Take the lines from the beginning of the data below through the line holding "The height and width of the screenshot is (918, 1250)." and return exactly those.

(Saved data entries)
════

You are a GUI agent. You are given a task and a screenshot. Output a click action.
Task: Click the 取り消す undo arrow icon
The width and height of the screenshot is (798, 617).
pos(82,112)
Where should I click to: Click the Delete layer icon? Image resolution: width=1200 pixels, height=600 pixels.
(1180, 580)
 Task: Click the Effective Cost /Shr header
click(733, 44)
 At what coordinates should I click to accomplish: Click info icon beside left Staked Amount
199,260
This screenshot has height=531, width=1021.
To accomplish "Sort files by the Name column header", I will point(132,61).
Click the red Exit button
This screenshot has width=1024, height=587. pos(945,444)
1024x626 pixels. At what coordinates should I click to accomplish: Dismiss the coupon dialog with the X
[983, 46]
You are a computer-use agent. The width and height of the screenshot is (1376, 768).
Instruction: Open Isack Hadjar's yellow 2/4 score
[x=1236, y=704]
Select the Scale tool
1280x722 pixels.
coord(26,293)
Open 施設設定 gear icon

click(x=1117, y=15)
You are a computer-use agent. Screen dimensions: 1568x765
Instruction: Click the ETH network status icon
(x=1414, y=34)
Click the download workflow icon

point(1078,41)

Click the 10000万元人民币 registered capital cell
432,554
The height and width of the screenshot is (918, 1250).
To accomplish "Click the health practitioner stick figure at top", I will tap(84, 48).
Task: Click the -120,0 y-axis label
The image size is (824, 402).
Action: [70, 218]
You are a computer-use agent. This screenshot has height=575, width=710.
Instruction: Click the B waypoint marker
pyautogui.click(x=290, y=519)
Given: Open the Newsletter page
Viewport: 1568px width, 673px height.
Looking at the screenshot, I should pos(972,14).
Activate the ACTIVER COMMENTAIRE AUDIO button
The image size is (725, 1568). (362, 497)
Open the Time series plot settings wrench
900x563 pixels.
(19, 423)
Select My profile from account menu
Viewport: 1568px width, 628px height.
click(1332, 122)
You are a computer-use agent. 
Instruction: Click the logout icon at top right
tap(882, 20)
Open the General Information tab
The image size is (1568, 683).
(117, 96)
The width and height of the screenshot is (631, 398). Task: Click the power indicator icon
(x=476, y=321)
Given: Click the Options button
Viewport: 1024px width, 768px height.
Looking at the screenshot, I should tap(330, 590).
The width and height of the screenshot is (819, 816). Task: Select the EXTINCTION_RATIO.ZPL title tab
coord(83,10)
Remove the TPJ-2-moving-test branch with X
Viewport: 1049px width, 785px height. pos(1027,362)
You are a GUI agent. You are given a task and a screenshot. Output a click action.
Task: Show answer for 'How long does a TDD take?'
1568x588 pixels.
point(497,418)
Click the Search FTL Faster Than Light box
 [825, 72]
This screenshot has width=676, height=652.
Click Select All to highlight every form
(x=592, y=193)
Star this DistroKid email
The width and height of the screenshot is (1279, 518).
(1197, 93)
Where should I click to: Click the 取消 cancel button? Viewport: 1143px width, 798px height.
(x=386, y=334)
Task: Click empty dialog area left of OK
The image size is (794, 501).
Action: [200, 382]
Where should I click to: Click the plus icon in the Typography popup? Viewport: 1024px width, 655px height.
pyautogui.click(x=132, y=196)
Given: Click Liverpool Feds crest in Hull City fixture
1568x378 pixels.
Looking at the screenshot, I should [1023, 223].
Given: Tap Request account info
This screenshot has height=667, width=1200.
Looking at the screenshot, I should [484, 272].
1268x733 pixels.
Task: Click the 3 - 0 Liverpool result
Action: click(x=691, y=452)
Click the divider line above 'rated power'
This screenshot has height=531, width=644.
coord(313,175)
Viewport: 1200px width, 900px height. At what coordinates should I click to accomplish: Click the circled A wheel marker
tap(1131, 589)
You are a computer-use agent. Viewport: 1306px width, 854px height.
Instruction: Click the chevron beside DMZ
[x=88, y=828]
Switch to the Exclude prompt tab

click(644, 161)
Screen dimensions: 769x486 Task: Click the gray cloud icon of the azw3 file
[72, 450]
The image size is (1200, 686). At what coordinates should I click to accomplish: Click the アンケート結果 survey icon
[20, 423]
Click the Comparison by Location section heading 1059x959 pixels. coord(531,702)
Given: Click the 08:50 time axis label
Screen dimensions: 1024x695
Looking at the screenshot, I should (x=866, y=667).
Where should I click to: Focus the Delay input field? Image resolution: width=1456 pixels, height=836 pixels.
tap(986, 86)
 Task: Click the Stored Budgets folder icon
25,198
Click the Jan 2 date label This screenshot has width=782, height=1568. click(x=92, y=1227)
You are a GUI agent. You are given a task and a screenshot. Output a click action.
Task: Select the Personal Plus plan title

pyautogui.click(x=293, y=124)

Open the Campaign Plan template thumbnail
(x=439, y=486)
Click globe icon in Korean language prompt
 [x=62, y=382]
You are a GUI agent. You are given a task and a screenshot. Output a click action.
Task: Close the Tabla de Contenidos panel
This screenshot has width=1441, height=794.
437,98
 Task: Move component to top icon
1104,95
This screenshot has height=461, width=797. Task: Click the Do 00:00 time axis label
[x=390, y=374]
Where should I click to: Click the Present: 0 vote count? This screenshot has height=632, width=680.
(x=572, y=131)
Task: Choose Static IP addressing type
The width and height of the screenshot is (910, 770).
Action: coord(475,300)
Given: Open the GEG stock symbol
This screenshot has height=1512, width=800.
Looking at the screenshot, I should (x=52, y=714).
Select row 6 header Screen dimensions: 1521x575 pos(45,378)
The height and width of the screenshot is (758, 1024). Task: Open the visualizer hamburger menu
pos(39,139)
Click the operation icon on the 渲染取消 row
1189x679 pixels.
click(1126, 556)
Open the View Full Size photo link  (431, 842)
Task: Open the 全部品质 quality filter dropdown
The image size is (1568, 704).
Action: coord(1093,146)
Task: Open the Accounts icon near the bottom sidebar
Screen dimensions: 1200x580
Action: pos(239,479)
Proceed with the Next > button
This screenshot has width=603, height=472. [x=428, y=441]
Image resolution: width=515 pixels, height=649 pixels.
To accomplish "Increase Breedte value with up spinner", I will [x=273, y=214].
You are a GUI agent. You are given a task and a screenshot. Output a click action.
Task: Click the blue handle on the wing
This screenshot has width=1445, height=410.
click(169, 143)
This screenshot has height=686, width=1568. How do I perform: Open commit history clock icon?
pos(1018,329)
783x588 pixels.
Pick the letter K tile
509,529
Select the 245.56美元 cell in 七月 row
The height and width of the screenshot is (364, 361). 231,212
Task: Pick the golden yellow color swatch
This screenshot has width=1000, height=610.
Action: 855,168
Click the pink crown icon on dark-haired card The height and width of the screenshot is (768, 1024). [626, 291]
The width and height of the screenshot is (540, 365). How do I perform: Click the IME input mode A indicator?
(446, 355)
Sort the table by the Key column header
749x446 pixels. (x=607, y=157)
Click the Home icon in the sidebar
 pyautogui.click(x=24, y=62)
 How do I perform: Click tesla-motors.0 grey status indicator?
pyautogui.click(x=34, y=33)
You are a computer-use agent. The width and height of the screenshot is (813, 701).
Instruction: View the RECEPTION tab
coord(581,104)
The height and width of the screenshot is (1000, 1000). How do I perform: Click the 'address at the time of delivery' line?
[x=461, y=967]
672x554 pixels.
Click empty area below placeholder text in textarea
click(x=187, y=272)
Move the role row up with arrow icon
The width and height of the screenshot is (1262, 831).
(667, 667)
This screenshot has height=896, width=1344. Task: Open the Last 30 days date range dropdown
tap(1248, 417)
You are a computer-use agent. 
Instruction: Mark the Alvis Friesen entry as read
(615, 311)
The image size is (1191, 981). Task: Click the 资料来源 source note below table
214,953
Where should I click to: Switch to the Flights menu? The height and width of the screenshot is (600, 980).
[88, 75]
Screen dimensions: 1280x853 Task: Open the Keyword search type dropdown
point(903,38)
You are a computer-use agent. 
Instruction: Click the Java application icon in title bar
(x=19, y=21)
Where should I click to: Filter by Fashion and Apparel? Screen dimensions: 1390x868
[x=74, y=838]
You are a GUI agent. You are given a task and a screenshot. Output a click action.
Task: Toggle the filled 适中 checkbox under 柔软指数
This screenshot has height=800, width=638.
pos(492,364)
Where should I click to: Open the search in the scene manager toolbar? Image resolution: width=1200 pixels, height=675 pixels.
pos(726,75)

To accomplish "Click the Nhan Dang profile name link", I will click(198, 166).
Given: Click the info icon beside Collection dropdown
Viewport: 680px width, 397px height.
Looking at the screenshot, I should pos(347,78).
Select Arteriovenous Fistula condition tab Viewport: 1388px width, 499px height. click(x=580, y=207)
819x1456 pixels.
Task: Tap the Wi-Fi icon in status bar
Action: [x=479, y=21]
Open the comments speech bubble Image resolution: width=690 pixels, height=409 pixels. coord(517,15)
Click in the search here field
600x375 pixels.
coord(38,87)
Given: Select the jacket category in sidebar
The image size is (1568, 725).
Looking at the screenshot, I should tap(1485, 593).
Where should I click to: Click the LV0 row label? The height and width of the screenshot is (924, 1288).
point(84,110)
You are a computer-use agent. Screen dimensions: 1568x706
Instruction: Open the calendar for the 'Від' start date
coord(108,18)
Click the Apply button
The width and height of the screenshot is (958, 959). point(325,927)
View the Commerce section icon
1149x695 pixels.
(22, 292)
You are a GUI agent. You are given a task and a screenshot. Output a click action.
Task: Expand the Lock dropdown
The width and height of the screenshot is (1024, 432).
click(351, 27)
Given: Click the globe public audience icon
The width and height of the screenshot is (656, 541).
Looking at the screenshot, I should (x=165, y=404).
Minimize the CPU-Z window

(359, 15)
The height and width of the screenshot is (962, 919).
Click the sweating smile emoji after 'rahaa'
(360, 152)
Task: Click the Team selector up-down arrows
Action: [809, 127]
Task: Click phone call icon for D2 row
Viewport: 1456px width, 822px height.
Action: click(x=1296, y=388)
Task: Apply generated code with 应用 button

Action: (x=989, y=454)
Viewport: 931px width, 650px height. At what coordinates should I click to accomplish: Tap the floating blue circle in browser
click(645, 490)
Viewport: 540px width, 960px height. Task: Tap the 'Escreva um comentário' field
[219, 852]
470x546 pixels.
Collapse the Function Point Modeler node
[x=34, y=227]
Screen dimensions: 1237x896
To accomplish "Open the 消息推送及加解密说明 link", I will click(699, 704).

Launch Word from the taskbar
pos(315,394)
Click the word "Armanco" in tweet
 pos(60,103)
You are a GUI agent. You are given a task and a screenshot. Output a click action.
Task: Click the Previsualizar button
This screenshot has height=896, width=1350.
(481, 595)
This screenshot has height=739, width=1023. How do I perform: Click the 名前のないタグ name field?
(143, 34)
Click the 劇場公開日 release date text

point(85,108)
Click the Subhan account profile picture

════

_RESPONSE AREA:_
You are a GUI agent. You are given a task and a screenshot. Output a click action.
Task: Click the 取り消す undo arrow icon
The width and height of the screenshot is (798, 617).
pos(82,112)
Where should I click to: Click the Delete layer icon? Image resolution: width=1200 pixels, height=600 pixels.
(1180, 580)
 Task: Click the Effective Cost /Shr header
click(733, 44)
 At what coordinates should I click to accomplish: Click info icon beside left Staked Amount
199,260
This screenshot has height=531, width=1021.
To accomplish "Sort files by the Name column header", I will point(132,61).
Click the red Exit button
This screenshot has width=1024, height=587. pos(945,444)
1024x626 pixels. At what coordinates should I click to accomplish: Dismiss the coupon dialog with the X
[983, 46]
You are a computer-use agent. The width and height of the screenshot is (1376, 768).
Instruction: Open Isack Hadjar's yellow 2/4 score
[x=1236, y=704]
Select the Scale tool
1280x722 pixels.
coord(26,293)
Open 施設設定 gear icon

click(x=1117, y=15)
You are a computer-use agent. Screen dimensions: 1568x765
Instruction: Click the ETH network status icon
(x=1414, y=34)
Click the download workflow icon

point(1078,41)

Click the 10000万元人民币 registered capital cell
432,554
The height and width of the screenshot is (918, 1250).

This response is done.